*Problem statement*
This exercise calls for copying every line below that holds the word "page".

Stored items:
***

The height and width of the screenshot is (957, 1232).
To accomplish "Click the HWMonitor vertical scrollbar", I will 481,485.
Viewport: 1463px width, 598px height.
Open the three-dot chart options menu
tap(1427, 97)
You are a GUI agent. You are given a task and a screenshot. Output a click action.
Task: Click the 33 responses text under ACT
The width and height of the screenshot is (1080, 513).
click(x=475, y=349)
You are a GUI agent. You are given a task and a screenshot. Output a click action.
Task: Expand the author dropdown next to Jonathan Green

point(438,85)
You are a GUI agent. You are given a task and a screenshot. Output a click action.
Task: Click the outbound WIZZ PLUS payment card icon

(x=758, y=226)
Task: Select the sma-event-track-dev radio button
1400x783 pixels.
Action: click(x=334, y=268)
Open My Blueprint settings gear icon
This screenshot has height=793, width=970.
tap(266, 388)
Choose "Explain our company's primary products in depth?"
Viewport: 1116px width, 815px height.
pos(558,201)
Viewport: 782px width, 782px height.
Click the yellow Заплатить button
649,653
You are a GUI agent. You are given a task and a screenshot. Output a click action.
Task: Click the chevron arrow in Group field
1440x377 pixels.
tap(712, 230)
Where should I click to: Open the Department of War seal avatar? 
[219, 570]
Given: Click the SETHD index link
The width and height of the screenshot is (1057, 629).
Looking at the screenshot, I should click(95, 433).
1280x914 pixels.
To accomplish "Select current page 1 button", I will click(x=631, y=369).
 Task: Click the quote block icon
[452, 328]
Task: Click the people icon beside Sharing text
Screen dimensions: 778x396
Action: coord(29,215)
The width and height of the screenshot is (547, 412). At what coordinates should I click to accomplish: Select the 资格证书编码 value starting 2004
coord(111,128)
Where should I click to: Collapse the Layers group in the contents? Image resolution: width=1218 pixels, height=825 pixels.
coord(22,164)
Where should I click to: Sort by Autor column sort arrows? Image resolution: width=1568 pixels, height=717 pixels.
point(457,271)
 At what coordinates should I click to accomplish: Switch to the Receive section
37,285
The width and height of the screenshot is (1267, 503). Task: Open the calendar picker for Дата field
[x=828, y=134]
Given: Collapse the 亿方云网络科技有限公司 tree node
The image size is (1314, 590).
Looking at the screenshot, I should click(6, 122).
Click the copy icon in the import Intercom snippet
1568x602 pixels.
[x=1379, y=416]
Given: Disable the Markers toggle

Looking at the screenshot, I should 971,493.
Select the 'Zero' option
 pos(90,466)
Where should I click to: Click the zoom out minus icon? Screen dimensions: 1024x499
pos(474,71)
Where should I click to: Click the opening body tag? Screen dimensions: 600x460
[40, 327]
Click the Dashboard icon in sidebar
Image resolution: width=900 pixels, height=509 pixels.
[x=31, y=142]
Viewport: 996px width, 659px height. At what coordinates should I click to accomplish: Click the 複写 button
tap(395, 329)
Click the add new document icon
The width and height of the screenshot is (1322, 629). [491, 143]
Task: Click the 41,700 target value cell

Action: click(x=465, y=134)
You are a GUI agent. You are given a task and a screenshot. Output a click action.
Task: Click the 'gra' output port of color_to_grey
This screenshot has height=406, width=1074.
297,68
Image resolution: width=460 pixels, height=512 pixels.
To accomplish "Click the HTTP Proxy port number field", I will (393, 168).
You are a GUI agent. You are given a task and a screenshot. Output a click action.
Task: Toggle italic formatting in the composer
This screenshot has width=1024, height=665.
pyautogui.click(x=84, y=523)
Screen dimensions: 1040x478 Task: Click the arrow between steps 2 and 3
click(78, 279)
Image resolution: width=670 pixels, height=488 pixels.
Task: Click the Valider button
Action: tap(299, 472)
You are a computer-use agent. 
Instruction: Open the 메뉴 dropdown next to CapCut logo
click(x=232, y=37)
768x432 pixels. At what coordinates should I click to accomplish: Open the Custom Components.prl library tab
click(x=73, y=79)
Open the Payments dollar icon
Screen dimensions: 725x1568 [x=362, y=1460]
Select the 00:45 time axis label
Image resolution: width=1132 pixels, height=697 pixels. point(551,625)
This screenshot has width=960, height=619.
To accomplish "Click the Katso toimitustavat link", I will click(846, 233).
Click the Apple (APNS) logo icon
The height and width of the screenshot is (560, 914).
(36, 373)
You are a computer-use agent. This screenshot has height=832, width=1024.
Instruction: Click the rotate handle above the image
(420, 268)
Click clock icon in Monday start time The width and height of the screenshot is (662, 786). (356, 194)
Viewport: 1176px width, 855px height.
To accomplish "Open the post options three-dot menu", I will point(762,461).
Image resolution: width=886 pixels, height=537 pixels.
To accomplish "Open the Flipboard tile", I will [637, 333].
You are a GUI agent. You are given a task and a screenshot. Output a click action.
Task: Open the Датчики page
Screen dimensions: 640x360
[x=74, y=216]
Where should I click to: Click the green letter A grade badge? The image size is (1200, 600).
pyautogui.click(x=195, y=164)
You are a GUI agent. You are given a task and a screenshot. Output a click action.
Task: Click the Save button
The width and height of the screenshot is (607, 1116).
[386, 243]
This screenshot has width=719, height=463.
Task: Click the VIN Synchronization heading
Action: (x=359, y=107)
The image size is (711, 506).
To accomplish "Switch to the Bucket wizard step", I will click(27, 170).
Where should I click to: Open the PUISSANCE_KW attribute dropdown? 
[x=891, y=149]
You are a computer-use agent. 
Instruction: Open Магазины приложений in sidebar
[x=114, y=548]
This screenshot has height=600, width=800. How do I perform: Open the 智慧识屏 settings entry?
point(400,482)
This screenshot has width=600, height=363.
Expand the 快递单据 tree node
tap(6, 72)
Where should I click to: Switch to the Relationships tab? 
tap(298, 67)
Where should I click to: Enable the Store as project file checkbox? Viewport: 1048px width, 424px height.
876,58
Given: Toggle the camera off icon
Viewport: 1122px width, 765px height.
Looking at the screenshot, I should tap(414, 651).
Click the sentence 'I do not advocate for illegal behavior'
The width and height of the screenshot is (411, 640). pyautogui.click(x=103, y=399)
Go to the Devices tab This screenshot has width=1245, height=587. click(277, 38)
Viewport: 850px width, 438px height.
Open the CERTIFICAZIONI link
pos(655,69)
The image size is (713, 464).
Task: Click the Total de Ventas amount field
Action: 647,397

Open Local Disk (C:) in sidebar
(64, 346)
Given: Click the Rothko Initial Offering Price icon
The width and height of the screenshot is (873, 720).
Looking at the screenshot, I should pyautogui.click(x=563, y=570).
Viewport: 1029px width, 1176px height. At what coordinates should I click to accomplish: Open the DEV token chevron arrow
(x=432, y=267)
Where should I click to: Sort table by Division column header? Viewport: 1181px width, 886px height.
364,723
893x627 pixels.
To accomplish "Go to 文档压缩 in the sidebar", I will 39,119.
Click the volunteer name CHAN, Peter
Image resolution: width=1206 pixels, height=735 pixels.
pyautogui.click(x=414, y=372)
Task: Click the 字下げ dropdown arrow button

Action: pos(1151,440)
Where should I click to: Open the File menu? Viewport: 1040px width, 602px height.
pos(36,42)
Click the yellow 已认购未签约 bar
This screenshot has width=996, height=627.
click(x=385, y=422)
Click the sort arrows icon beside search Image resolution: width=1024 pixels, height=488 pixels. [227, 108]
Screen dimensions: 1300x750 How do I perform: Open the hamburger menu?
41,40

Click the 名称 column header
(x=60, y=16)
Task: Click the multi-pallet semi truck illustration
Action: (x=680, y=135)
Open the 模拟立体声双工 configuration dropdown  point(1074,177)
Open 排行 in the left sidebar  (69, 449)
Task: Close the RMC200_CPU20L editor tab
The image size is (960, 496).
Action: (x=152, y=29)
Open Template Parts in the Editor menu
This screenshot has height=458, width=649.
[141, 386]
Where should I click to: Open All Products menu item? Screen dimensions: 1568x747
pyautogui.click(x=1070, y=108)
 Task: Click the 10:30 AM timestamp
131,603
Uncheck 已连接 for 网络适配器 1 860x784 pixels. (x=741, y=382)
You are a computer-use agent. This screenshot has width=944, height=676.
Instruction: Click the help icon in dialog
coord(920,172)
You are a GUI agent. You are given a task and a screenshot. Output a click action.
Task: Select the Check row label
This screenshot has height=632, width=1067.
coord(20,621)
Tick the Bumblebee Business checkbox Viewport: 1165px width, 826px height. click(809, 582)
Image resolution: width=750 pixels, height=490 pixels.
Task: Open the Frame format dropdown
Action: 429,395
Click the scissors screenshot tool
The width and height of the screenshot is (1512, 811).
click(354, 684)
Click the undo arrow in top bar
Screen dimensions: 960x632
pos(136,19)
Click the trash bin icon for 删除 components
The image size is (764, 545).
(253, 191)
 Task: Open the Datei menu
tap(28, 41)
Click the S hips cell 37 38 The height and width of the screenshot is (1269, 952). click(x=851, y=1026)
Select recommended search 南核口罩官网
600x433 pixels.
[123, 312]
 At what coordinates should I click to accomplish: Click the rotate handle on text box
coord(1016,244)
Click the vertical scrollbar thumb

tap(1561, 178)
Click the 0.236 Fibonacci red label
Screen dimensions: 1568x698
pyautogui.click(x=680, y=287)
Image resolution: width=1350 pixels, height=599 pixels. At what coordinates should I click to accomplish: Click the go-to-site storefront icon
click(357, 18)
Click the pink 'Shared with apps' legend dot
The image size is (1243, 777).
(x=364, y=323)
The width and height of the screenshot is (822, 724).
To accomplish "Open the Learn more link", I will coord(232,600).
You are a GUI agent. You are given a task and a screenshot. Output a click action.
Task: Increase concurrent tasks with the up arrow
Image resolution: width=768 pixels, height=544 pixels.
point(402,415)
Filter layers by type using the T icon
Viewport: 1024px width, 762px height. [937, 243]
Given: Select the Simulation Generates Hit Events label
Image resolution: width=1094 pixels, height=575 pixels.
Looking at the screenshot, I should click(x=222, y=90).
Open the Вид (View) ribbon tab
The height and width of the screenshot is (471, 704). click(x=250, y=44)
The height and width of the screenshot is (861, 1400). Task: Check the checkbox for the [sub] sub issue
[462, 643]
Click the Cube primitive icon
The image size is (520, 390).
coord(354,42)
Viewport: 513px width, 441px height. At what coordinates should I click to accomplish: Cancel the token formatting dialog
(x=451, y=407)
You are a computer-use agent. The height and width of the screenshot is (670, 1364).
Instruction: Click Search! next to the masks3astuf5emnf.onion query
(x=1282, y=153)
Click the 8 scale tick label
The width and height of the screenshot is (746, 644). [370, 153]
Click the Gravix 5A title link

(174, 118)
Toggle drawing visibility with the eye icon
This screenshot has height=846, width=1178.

***

*Written answer*
To accomplish "Select current page 1 button", I will click(x=631, y=369).
Task: Open the Датчики page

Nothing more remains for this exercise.